§ **Given problem**
Lay out the lines of the records as a JSON list of strings, one string per line and blank lines left out, starting at the line that contains "Task: Click the Suchen button" and ending at the line that contains "649x484 pixels. click(x=294, y=302)".

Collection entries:
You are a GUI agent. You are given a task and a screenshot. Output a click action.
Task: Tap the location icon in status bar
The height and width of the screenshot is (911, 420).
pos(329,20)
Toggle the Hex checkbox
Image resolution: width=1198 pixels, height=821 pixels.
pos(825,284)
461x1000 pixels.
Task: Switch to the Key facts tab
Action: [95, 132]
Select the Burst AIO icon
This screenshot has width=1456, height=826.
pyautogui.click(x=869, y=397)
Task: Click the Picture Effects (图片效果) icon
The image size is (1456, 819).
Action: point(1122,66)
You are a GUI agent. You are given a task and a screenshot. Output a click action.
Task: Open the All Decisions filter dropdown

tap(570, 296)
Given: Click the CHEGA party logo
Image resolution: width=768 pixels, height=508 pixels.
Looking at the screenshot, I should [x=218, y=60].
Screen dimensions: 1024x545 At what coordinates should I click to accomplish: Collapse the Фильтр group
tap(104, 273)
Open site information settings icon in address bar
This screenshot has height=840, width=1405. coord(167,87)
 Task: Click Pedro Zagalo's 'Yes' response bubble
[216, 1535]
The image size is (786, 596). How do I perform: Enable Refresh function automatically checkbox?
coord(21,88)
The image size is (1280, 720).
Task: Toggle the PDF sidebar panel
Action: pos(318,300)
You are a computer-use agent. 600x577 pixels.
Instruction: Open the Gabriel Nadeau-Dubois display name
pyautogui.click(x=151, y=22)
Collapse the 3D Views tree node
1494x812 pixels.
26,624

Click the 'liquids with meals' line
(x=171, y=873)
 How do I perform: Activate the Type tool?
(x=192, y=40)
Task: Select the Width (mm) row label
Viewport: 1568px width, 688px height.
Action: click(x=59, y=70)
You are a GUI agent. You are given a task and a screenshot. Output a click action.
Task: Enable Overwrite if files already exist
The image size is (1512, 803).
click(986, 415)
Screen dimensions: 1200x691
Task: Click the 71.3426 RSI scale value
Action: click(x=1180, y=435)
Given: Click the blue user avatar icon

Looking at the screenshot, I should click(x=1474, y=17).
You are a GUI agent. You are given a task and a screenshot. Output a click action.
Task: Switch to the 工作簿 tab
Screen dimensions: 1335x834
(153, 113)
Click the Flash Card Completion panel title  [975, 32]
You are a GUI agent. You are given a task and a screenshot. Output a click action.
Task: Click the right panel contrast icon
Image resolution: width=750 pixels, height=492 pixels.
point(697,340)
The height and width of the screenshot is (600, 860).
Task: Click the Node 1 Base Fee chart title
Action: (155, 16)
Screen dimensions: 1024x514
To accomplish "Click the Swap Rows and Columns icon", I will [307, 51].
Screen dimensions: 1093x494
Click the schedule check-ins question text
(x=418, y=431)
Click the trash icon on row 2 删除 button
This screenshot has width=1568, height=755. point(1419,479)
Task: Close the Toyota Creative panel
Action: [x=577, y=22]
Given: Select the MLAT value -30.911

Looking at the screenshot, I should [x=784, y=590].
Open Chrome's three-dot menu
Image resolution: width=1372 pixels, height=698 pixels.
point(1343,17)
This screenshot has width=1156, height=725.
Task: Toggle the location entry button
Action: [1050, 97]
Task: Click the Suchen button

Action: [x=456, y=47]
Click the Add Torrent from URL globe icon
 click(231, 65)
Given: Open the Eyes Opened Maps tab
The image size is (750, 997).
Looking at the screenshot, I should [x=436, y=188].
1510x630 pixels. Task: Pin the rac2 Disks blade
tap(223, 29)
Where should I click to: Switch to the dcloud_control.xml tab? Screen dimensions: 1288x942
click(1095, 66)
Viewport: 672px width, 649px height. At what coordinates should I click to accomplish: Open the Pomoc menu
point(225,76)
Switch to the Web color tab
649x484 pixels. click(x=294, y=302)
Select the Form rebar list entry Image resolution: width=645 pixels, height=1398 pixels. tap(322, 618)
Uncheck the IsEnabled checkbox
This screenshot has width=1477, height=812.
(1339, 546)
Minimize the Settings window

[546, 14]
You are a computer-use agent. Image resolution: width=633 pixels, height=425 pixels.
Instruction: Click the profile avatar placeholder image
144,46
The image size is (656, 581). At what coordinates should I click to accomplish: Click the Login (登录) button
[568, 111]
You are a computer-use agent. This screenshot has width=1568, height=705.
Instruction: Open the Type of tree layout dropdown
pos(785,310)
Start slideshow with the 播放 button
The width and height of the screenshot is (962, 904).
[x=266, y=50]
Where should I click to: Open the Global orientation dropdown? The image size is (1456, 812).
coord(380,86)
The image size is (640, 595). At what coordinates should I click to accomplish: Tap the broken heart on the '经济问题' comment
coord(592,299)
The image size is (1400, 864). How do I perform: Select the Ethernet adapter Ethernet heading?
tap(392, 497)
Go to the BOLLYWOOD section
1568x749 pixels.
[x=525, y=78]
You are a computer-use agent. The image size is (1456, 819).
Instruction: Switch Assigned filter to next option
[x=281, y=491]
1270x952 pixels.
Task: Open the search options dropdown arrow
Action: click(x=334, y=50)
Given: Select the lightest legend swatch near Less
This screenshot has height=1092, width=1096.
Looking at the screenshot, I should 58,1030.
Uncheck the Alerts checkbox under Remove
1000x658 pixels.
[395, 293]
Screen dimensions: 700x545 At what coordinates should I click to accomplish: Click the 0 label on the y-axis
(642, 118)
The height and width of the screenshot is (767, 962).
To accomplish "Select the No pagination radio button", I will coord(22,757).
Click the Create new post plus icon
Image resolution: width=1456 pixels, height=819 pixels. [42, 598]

§ **Reply**
[
  "Task: Click the Suchen button",
  "Action: [x=456, y=47]",
  "Click the Add Torrent from URL globe icon",
  " click(231, 65)",
  "Given: Open the Eyes Opened Maps tab",
  "The image size is (750, 997).",
  "Looking at the screenshot, I should [x=436, y=188].",
  "1510x630 pixels. Task: Pin the rac2 Disks blade",
  "tap(223, 29)",
  "Where should I click to: Switch to the dcloud_control.xml tab? Screen dimensions: 1288x942",
  "click(1095, 66)",
  "Viewport: 672px width, 649px height. At what coordinates should I click to accomplish: Open the Pomoc menu",
  "point(225,76)",
  "Switch to the Web color tab",
  "649x484 pixels. click(x=294, y=302)"
]